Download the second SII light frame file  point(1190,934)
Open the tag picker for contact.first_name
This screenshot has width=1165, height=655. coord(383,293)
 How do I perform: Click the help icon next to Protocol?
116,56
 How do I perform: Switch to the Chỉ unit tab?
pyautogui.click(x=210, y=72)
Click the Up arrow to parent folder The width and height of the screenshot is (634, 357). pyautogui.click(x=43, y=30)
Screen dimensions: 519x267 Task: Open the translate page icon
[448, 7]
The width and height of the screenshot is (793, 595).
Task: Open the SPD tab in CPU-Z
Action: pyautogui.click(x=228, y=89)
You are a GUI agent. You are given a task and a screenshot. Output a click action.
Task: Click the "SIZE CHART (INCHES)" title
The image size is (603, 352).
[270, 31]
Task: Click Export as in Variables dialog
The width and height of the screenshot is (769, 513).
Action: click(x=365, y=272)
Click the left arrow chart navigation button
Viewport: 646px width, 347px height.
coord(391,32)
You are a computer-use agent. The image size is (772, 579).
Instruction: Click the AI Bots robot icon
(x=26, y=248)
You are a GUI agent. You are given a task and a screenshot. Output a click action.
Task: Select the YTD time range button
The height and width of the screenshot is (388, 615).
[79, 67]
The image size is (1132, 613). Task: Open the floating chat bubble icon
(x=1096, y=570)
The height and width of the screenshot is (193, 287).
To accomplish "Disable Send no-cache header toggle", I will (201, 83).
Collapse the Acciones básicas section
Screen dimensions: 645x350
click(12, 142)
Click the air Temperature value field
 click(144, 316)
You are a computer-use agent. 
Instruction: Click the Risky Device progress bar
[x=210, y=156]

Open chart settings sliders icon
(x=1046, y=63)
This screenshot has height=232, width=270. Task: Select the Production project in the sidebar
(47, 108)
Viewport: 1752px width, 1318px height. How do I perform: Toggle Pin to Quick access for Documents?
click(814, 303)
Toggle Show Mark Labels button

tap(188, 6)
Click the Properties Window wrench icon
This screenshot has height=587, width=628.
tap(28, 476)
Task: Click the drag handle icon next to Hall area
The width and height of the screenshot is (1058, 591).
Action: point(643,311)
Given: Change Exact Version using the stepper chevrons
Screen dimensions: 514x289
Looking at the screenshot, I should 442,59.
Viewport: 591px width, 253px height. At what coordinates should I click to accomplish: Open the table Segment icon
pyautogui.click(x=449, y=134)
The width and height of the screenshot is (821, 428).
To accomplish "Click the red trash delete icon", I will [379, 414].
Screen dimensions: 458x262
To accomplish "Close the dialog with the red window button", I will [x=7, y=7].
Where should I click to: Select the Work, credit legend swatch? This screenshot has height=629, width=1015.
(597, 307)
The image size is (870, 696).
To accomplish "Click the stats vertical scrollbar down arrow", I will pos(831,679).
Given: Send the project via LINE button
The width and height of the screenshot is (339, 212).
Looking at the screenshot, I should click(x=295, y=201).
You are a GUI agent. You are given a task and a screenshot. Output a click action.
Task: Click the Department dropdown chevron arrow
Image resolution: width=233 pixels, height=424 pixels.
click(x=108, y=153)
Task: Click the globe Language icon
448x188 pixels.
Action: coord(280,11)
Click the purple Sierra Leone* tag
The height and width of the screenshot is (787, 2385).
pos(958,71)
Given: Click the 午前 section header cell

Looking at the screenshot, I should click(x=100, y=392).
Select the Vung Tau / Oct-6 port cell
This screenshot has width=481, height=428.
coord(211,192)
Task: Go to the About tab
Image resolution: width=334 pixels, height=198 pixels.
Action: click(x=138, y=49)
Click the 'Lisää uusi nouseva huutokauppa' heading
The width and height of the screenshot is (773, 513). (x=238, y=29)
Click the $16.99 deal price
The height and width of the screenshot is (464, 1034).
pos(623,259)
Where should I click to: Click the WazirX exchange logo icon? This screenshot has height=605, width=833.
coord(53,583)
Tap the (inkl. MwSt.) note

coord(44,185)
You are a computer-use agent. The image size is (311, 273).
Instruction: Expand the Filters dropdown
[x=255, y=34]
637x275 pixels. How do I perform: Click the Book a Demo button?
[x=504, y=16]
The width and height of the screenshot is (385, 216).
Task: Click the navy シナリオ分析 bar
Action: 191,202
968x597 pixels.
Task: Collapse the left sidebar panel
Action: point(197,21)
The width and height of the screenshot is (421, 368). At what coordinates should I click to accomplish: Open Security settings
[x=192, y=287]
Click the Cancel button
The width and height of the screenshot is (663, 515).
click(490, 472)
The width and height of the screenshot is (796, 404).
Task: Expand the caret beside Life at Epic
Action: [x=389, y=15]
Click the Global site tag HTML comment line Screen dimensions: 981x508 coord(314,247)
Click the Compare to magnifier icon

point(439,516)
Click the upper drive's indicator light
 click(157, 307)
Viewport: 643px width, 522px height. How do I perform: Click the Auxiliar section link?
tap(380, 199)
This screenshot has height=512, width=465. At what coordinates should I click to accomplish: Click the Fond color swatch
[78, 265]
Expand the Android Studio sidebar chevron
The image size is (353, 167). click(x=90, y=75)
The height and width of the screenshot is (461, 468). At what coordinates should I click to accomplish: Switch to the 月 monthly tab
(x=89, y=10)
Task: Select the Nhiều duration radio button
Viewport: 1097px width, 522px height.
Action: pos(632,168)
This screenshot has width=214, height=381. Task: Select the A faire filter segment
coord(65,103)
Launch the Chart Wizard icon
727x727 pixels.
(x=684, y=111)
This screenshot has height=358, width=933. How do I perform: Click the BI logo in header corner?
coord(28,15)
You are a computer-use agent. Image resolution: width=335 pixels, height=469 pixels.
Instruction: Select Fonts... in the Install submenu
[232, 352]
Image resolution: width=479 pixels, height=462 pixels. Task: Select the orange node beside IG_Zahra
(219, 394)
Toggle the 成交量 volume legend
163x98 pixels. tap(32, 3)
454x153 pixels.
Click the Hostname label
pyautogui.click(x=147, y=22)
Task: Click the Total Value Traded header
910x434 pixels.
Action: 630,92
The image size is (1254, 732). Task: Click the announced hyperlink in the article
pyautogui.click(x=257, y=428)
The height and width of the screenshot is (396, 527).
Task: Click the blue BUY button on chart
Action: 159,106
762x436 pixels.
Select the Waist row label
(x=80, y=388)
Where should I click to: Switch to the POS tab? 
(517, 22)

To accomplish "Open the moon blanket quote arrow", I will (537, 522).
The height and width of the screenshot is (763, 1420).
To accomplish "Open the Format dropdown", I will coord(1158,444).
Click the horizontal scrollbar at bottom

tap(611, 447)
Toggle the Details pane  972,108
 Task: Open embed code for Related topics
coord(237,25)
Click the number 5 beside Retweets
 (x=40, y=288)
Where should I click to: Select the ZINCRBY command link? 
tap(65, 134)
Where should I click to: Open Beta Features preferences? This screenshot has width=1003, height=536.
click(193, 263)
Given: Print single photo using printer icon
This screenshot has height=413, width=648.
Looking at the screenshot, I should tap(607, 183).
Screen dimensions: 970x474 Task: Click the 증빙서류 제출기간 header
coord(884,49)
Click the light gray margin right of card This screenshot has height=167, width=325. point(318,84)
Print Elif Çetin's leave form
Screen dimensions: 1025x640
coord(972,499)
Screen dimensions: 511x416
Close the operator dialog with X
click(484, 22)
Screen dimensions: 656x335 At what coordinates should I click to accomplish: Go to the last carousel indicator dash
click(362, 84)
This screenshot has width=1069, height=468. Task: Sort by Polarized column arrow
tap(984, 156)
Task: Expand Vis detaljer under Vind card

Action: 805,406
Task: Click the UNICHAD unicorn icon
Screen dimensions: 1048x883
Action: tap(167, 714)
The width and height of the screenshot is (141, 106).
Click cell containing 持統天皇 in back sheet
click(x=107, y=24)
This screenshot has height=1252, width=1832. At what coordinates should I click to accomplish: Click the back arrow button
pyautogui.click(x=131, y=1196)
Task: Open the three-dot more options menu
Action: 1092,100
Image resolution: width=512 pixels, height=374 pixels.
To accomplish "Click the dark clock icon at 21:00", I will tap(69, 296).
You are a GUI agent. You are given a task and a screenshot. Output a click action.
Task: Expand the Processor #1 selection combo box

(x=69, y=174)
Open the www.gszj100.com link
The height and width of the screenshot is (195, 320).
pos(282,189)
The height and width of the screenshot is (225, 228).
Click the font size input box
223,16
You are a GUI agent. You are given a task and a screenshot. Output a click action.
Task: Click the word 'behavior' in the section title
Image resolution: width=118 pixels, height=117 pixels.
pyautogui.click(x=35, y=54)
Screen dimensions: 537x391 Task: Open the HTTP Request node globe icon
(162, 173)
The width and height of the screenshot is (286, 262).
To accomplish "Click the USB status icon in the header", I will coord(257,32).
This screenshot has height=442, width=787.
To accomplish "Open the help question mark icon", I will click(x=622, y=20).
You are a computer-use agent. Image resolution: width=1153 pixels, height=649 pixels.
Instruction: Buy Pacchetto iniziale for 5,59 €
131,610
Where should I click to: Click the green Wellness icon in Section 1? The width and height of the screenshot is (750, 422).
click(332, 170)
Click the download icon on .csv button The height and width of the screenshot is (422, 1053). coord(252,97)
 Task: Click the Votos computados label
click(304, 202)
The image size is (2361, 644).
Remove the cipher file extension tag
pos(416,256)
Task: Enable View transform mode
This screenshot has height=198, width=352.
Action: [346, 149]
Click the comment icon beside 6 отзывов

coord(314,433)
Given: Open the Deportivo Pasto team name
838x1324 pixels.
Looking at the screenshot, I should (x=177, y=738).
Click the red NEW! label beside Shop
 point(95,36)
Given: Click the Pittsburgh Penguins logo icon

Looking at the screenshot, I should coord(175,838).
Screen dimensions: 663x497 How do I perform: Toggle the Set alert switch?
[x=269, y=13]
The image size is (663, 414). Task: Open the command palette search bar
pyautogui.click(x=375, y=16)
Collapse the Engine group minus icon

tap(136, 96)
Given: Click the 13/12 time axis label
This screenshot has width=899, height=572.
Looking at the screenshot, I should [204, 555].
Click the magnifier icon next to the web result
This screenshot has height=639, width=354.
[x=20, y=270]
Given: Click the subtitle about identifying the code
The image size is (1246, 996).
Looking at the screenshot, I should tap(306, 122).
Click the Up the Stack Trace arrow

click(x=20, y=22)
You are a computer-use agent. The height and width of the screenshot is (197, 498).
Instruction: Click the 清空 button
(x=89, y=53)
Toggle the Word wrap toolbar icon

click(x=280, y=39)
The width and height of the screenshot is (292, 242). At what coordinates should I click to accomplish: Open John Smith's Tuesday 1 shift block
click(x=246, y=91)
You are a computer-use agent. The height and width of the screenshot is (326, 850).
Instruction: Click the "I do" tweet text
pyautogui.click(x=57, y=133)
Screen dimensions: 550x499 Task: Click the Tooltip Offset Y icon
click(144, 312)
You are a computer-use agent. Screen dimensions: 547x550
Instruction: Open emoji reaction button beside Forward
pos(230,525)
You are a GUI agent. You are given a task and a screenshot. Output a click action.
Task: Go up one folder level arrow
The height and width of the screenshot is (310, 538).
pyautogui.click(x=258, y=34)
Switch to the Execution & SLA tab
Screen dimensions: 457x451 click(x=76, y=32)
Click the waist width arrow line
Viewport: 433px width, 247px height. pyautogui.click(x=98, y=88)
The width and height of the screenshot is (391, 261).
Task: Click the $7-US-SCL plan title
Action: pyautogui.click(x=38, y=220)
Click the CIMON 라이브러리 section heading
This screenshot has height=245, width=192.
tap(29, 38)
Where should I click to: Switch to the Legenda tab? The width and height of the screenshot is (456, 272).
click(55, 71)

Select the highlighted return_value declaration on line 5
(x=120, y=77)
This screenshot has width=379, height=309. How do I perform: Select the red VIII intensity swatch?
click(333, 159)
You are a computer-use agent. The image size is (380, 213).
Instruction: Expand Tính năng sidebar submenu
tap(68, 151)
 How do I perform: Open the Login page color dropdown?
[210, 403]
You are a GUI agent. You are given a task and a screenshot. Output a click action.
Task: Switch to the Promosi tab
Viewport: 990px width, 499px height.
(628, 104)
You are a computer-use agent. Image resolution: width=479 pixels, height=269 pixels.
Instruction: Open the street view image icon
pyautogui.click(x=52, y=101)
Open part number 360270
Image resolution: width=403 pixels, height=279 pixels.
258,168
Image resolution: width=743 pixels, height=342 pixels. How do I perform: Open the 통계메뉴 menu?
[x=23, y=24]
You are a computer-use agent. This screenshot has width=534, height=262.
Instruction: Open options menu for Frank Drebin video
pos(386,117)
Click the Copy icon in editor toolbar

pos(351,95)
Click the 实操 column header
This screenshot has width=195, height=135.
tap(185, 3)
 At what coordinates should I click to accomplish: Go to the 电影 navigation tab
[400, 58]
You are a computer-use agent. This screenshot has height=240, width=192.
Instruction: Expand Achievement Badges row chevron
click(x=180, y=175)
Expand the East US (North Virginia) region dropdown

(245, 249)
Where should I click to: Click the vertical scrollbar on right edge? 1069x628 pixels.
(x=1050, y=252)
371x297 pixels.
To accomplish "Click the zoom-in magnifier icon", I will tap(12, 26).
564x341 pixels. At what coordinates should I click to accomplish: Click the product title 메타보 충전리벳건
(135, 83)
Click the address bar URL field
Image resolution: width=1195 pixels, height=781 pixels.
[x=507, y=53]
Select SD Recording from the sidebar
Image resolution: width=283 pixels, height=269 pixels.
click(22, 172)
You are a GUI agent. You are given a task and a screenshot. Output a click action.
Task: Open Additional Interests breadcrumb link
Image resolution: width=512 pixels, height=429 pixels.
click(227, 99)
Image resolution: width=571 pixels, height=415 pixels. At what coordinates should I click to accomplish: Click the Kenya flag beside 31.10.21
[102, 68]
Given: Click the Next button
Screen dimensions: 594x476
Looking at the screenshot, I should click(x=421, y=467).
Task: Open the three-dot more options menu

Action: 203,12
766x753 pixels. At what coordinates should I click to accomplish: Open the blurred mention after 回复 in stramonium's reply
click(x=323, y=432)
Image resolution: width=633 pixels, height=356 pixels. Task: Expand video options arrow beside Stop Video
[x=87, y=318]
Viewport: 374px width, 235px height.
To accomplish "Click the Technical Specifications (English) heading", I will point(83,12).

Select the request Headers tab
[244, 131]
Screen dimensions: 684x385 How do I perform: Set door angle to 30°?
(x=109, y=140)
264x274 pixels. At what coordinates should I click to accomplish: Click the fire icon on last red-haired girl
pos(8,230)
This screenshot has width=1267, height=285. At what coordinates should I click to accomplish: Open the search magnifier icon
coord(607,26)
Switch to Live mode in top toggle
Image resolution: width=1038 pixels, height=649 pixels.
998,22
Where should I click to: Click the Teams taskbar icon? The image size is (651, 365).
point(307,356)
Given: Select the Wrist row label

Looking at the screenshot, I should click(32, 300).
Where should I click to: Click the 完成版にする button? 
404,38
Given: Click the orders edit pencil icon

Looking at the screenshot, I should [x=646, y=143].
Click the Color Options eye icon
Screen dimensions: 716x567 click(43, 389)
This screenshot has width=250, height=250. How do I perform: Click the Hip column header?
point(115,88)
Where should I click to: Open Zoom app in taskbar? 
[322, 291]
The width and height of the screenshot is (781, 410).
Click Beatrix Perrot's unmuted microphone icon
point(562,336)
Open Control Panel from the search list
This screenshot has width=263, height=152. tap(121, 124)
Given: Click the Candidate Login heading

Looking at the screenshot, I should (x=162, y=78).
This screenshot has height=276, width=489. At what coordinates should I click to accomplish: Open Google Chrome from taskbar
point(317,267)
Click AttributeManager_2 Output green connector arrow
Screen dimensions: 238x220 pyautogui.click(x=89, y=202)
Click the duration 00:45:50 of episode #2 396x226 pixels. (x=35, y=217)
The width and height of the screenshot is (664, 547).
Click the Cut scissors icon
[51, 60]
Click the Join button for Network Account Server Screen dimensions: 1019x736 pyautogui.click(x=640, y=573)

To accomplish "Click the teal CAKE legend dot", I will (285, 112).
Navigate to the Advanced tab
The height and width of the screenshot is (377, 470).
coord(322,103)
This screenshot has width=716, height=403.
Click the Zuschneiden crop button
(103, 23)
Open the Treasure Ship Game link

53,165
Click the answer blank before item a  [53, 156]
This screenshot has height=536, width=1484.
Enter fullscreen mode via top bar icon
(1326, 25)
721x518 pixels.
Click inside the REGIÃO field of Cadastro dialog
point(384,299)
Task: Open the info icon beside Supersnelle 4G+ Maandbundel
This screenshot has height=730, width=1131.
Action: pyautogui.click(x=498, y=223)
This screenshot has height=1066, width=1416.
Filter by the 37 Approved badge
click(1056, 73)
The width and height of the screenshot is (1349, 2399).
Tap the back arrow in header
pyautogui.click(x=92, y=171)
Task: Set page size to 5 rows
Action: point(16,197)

• • •

The required output is the line holding "Filter by the 37 Approved badge" plus every line after it in the data, reproduced exactly.

Filter by the 37 Approved badge
click(1056, 73)
The width and height of the screenshot is (1349, 2399).
Tap the back arrow in header
pyautogui.click(x=92, y=171)
Task: Set page size to 5 rows
Action: point(16,197)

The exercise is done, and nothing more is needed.